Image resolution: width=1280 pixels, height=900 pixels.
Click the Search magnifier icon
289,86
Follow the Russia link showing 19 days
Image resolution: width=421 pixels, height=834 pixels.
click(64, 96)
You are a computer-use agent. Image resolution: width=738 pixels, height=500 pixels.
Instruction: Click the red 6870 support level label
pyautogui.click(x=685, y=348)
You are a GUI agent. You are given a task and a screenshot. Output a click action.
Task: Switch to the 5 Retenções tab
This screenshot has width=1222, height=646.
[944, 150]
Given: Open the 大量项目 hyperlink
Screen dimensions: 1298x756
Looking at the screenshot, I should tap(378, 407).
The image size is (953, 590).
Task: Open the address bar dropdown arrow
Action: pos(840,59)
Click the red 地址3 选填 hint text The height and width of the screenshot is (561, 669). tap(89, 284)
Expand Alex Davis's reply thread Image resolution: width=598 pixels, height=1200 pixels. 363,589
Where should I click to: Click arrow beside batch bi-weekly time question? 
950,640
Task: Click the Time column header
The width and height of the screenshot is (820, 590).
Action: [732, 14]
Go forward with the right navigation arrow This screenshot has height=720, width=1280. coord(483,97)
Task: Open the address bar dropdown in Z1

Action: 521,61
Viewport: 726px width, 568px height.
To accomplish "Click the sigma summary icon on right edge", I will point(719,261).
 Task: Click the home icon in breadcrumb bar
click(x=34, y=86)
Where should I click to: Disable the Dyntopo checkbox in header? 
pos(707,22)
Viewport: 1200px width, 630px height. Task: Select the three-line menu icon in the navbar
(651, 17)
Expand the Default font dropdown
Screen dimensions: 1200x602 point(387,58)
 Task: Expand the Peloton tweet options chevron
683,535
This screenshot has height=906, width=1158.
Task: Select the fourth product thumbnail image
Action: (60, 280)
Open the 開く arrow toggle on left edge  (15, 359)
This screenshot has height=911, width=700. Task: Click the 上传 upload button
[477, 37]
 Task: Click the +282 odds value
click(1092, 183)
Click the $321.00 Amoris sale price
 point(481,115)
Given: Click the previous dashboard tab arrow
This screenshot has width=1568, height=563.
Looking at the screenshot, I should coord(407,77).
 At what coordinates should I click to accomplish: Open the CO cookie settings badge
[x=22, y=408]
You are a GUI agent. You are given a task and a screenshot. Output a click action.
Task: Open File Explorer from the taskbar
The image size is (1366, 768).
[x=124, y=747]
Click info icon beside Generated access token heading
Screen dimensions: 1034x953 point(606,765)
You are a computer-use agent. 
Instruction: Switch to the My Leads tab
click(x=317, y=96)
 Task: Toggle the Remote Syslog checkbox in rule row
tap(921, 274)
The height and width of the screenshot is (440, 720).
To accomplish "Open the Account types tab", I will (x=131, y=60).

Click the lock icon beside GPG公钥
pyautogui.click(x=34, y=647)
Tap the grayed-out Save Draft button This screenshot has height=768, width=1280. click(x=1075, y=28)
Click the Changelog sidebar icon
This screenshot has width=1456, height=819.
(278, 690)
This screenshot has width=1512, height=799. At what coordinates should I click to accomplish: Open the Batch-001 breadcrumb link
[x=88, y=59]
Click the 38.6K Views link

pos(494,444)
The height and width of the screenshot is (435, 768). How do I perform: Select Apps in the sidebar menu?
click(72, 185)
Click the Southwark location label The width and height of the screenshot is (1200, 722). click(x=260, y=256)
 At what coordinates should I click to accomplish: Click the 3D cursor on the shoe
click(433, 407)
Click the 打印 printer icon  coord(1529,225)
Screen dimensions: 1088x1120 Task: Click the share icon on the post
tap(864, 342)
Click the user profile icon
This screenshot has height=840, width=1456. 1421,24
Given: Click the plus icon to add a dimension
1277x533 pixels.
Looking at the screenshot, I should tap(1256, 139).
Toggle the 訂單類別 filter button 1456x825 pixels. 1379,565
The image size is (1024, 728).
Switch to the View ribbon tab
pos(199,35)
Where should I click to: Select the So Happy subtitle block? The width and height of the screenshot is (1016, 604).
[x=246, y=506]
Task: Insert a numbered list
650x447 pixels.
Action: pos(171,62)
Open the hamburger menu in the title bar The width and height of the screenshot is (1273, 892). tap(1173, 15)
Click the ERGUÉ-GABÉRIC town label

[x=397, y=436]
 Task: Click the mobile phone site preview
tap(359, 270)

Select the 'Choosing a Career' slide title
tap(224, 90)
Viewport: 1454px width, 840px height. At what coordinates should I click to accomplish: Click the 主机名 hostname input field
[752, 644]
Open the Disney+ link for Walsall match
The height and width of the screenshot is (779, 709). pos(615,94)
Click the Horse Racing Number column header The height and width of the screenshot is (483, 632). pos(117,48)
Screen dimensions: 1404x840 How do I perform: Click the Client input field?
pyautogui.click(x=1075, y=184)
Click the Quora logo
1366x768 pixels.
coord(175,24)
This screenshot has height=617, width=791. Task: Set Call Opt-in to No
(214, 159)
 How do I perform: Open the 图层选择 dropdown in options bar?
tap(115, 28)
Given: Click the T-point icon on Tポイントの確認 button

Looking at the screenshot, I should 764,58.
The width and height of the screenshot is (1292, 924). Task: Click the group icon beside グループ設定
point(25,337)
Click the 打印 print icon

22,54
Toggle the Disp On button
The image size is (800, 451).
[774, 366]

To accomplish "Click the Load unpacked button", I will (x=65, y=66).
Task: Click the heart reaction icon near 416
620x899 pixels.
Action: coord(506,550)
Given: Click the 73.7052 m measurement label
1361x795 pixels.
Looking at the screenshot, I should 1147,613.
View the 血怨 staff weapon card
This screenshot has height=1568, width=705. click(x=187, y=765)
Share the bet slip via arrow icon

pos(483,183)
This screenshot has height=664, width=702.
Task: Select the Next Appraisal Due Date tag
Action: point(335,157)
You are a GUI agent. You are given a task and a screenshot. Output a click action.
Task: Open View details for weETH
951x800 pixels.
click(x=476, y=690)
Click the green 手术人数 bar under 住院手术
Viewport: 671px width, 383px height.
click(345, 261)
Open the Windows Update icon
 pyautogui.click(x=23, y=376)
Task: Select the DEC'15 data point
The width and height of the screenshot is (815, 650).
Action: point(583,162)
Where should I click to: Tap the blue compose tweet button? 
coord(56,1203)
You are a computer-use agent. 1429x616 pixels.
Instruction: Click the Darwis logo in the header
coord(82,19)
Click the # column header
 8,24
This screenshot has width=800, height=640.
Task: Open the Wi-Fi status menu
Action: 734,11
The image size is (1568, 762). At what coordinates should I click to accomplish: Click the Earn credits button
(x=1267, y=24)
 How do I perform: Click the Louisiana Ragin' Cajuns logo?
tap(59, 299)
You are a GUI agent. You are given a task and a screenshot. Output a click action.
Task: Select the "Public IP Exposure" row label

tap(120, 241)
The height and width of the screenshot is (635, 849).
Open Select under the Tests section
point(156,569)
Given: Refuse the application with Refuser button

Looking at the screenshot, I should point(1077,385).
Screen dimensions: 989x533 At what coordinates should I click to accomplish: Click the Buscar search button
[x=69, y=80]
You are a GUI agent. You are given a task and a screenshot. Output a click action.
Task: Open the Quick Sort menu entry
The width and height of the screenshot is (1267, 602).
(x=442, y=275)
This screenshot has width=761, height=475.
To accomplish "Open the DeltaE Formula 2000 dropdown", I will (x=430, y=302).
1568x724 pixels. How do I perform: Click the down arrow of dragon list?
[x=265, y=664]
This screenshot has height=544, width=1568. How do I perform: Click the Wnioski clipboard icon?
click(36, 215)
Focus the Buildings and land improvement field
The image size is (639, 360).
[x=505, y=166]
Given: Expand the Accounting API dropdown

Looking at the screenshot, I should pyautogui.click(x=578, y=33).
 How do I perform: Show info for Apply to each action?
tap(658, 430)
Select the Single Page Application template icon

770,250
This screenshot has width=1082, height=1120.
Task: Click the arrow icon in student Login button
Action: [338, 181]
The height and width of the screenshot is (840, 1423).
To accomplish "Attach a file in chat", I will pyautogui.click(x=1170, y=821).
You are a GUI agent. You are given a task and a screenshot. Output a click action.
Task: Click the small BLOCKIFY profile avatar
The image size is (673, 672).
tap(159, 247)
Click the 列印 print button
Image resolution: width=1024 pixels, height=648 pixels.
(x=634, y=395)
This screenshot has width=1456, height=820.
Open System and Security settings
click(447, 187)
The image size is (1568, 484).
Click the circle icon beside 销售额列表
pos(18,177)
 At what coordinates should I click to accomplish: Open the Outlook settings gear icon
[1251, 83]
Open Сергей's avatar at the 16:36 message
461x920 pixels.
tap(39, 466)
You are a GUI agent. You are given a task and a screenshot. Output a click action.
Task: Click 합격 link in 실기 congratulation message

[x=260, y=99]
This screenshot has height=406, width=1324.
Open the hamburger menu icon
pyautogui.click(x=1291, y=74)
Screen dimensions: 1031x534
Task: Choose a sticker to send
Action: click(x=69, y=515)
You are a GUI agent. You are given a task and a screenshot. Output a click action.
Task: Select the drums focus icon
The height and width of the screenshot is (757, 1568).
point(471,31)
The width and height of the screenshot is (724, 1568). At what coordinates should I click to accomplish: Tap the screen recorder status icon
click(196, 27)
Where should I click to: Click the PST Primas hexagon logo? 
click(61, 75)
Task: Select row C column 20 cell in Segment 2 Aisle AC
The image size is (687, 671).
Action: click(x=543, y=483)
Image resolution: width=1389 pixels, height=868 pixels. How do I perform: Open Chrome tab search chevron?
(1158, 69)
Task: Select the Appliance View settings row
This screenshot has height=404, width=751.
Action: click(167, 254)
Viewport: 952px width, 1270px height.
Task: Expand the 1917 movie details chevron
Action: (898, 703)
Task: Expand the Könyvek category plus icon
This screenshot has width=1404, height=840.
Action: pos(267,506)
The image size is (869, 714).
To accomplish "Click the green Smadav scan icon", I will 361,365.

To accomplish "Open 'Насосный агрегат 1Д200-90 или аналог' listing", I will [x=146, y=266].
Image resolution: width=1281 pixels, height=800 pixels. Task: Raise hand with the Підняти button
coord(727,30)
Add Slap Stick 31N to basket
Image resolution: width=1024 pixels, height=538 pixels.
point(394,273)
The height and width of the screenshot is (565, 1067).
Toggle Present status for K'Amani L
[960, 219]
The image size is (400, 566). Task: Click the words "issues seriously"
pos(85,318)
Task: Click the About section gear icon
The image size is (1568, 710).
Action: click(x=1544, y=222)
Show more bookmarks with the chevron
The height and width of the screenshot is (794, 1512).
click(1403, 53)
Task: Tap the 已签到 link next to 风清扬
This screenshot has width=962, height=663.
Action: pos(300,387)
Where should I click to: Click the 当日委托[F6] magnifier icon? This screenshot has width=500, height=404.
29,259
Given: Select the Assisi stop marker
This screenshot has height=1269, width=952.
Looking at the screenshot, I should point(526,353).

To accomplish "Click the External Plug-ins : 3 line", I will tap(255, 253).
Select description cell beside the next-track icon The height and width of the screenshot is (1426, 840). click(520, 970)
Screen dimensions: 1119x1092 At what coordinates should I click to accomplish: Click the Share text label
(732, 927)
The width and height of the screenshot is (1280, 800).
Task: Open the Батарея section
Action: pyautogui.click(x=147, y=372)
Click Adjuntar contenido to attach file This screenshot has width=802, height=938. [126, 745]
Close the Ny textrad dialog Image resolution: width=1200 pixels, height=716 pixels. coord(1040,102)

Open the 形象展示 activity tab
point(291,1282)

::::::::::

**WHAT THE TASK REQUIRES**: Whenever a line of the listing above holds the string "cell", include it in the count, and report only the final number.

**TASK RESULT**: 2